Tuesday, March 31, 2015

How is fault tolerance handled in Spark streaming? An overview

Trying to get my head around fault tolerance in Spark streaming, and in light of the recent changes made to it, below is my high level understanding of it, based on conversations with a colleague.

First, the basics:

Spark Streaming components

Data model

         All data is modeled as RDDs, built by design with lineage of deterministic operations, i.e. any re-computation always leads to the same result. Essentially the same process (however with a different mechanism) as in Hadoop's fault-tolerance for slave failures.

  • An RDD is an immutable, deterministically re-computable, distributed dataset in Spark.
  • DStream is an abstraction used in Spark streaming over RDDs, which is essentially a stream of RDDs. A lot of the same APIs apply over DStreams.

Types of nodes

  • Worker node: slave nodes, running the application code on the cluster
  • Driver node: main program of the application. Similar to Application master in the Hadoop YARN world, the Driver owns the Spark context, hence all the state of application.

Main components in a streaming application

  • Driver: akin to the master node in a Storm application from a conceptual point of view.
  • Receiver: the Receiver, living in a worker node, is similar to a spout in Apache Storm, and consumes the data from source; there are already built-in receivers OOTB for the common ones.
  • Executor: this processes the data; similar to a bolt in Apache Storm from a conceptual point of view.

Main steps in a Streaming application

         There are essentially three steps in a streaming application, so understanding the record processing guarantees (at least once, at most once or exactly-once semantics) at each step is essential:
1.     Receiving the streaming data
  • Depending on the kind of input source, at this step reliable vs. unreliable receivers are used; e.g. a stream from a file (local or Hdfs) is reliable, a Kafka stream is reliable, but data directly from a socket connection is unreliable. 
  • In Spark streaming when the data is received from any receiver, it is by default replicated (in memory) to two worker nodes, after which if the receiver was reliable, the acknowledgement is sent. In case of an unreliable receiver, the data is lost (i.e. at least once scenario).
  • In the event of failure of the Driver node, the Spark context is lost and hence all the past data. The initial remedy is a mechanism of a Spark WAL (write ahead logs), but the cleaner way, and if the data sender allows for it, is to simply re-use and consume their WAL instead.

2.    Transform the data
  • At this stage we have a guarantee of exactly once semantics due to the underlying RDD guarantees; i.e. in case of a worker node failure, the transformation gets computed on other node where the data is replicated.
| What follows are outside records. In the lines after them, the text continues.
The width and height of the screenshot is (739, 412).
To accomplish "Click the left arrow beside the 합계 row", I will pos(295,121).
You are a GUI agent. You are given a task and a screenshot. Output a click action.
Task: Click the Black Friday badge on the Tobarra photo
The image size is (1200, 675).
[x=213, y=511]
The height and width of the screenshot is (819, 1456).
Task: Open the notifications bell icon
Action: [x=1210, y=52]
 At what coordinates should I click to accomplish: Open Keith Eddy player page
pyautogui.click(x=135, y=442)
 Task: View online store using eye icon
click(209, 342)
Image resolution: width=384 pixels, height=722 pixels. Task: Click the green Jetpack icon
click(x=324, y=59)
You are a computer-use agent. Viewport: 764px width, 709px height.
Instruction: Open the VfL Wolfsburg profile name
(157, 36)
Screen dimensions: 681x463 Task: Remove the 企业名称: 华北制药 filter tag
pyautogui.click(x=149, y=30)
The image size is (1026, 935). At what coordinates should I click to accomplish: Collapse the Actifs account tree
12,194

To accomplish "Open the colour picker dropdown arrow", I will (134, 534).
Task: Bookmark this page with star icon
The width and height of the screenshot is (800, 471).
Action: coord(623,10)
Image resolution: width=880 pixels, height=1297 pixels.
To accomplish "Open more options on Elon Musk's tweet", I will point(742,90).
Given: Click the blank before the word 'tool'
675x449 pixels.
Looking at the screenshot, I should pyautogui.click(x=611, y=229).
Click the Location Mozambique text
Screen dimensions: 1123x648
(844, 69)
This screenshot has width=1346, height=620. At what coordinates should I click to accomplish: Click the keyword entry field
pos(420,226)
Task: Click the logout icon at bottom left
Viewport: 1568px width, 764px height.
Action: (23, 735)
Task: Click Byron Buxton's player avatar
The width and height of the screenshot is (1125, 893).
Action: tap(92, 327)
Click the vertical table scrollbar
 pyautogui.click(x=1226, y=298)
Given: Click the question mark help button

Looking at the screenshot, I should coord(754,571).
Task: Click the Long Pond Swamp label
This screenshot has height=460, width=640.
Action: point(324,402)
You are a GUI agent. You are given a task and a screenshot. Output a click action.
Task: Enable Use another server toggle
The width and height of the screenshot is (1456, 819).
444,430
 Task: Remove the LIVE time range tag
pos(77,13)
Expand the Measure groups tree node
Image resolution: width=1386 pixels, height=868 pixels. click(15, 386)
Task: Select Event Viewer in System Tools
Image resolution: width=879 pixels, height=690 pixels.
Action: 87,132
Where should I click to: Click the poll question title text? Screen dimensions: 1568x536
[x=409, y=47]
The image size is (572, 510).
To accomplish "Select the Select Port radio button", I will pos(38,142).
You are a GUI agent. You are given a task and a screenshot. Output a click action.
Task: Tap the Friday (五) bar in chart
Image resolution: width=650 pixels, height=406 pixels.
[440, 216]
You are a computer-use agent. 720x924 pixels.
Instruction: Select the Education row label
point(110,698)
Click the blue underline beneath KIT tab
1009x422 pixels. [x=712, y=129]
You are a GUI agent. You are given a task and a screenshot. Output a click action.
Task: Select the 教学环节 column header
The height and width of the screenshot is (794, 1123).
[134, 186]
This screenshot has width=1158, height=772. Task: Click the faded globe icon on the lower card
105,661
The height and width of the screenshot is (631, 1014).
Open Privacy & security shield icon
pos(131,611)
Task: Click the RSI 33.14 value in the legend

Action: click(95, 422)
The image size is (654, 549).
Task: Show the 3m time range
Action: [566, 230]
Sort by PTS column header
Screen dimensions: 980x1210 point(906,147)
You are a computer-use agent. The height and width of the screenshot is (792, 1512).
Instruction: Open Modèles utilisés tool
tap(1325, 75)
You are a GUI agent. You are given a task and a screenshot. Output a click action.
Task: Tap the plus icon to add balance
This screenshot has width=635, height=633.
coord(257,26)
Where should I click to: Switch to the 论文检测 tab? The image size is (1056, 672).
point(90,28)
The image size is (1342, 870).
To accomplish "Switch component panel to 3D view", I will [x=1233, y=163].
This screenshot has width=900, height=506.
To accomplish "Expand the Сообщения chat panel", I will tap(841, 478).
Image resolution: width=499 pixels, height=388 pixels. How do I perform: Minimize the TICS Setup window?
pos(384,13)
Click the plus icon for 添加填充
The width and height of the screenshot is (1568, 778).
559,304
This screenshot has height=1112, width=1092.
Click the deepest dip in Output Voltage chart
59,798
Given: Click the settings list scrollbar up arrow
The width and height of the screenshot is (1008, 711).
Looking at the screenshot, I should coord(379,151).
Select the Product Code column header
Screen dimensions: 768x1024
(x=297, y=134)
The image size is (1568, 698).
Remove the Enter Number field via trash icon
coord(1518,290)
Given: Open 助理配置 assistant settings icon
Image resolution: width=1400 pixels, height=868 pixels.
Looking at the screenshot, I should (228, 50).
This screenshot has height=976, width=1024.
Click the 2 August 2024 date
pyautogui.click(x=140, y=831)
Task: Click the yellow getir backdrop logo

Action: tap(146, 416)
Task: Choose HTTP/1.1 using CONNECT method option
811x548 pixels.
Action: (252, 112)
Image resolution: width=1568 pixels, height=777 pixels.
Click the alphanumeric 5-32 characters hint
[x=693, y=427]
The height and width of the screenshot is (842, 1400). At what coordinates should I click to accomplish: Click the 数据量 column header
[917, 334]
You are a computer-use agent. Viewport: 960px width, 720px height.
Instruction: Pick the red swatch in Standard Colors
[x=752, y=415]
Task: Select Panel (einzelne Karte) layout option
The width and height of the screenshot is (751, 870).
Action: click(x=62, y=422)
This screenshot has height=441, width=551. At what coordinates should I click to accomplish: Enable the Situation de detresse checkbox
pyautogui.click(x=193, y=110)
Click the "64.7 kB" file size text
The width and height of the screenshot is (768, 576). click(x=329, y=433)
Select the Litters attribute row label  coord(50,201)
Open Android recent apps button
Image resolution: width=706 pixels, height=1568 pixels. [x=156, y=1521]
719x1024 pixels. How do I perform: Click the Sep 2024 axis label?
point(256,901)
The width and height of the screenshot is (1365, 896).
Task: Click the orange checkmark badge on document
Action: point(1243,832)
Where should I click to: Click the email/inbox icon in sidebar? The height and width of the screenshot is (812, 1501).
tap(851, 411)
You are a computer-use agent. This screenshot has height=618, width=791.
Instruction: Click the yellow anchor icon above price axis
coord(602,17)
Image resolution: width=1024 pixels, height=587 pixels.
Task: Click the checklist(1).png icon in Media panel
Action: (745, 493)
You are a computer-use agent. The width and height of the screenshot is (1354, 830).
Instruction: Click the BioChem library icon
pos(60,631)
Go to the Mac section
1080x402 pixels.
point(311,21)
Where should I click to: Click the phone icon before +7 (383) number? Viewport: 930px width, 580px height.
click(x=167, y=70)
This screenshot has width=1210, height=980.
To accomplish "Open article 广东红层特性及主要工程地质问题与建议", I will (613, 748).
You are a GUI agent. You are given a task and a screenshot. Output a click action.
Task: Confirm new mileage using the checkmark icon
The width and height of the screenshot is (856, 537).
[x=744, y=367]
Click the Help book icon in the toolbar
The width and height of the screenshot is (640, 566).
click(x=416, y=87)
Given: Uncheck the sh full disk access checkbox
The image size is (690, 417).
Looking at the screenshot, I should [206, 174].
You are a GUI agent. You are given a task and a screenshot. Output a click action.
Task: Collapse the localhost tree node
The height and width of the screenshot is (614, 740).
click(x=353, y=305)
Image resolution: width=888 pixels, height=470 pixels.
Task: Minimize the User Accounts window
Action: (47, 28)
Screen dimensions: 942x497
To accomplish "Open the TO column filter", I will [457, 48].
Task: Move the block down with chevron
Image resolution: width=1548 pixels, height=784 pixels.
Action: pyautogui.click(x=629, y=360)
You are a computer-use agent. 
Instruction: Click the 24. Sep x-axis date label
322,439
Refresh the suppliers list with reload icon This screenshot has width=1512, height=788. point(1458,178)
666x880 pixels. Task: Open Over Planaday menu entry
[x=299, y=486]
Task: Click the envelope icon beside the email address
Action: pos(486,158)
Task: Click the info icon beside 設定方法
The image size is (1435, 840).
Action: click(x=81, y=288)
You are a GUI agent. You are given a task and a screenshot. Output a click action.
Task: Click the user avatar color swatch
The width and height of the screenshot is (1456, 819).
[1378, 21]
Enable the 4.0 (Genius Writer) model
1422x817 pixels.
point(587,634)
3.    Output the transformed data
  • Output operations have at least once semantics, that is, the transformed data may get written to an external entity more than once in the event of a worker failure. Additional effort may be necessary to achieve exactly-once semantics. There are two approaches.
  • Idempotent updates: Multiple attempts always write the same data. 
  • Transactional updates: All updates are made atomically so that updates are made exactly once. 


Lets say there is a batch of events, and one of the operations is maintaining ‘global count’, such that it keeps a counter of total events streamed so far. Consider that when the batch of events is being processed, mid-way during the processing the node that was processing goes down. What happens now:

Is the global count reflecting the ‘half way events’ processed? 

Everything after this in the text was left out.